#### Text provided ####
Jose M. Diego, Nathan J. Adams, Steven P. Willner, Tom Harvey, Tom Broadhurst, Seth H. Cohen, Rolf A. Jansen, Jake Summers, Rogier A. Windhorst, Jordan C. J. D’Silva, Anton M. Koekemoer, Dan Coe, Christopher J. Conselice, Simon P. Driver, Brenda Frye, Norman A. Grogin, Madeline A. Marshall, Mario Nonino, Rafael Ortiz, Nor Pirzkal, Aaron Robotham, Russell E. Ryan, Christopher N. A. Willmer, Haojing Yan, Fengwu Sun, Kevin Hainline, Jessica Berkheimer, Maria del Carmen Polletta, Adi Zitrin

We present a new lens model for the ɀ = 0.396 galaxy cluster MACS J0416.1 –2403 based on a previously known set of 77 spectroscop-ically confirmed, multiply imaged galaxies plus an additional set of 42 candidate multiply imaged galaxies from past HST and new JWST data. The new galaxies lack spectroscopic redshifts but have geometric and/or photometric redshift estimates that are presented here. The new model predicts magnifications and time delays for all multiple images. The full set of constraints totals 343, constituting the largest sample of multiple images lensed by a single cluster to date. Caustic-crossing galaxies lensed by this cluster are especially interesting. Some of these galaxies show transient events, most of which are interpreted as micro-lensing of stars at cosmological distances. These caustic-crossing arcs are expected to show similar events in future, deeper JWST observations. We provide time delay and magnification models for all these arcs. The time delays and the magnifications for different arcs are generally anti-correlated. In the major sub-halos of the cluster, the dark-matter mass from our lens model correlates well with the observed number of globular clusters, as expected from N-body simulations. This confirms earlier results, derived at lower redshifts, which suggest that globular clusters can be used as powerful mass proxies for the halo masses when lensing constraints are scarce or not available.
#### Source excerpt ####
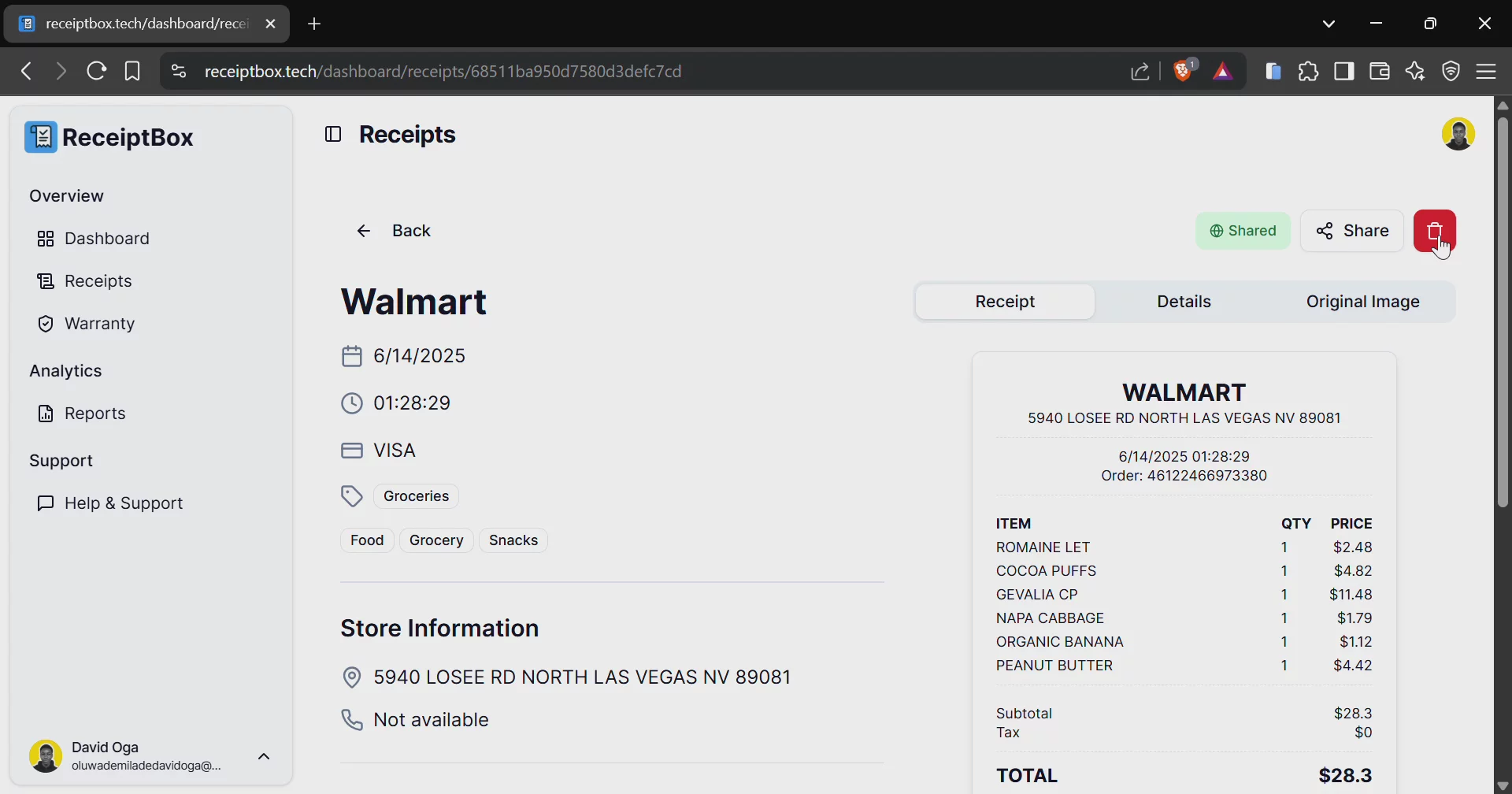Viewport: 1512px width, 794px height.
Task: Open Brave Rewards from the toolbar
Action: pos(1223,71)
####
Set exercise: List every whole-number count in the abstract on the galaxy cluster lens model, and state what each one counts.

Exercise result:
- 77: previously known, spectroscopically confirmed, multiply imaged galaxies
- 42: additional candidate multiply imaged galaxies from past HST and new JWST data
- 343: constraints in the full set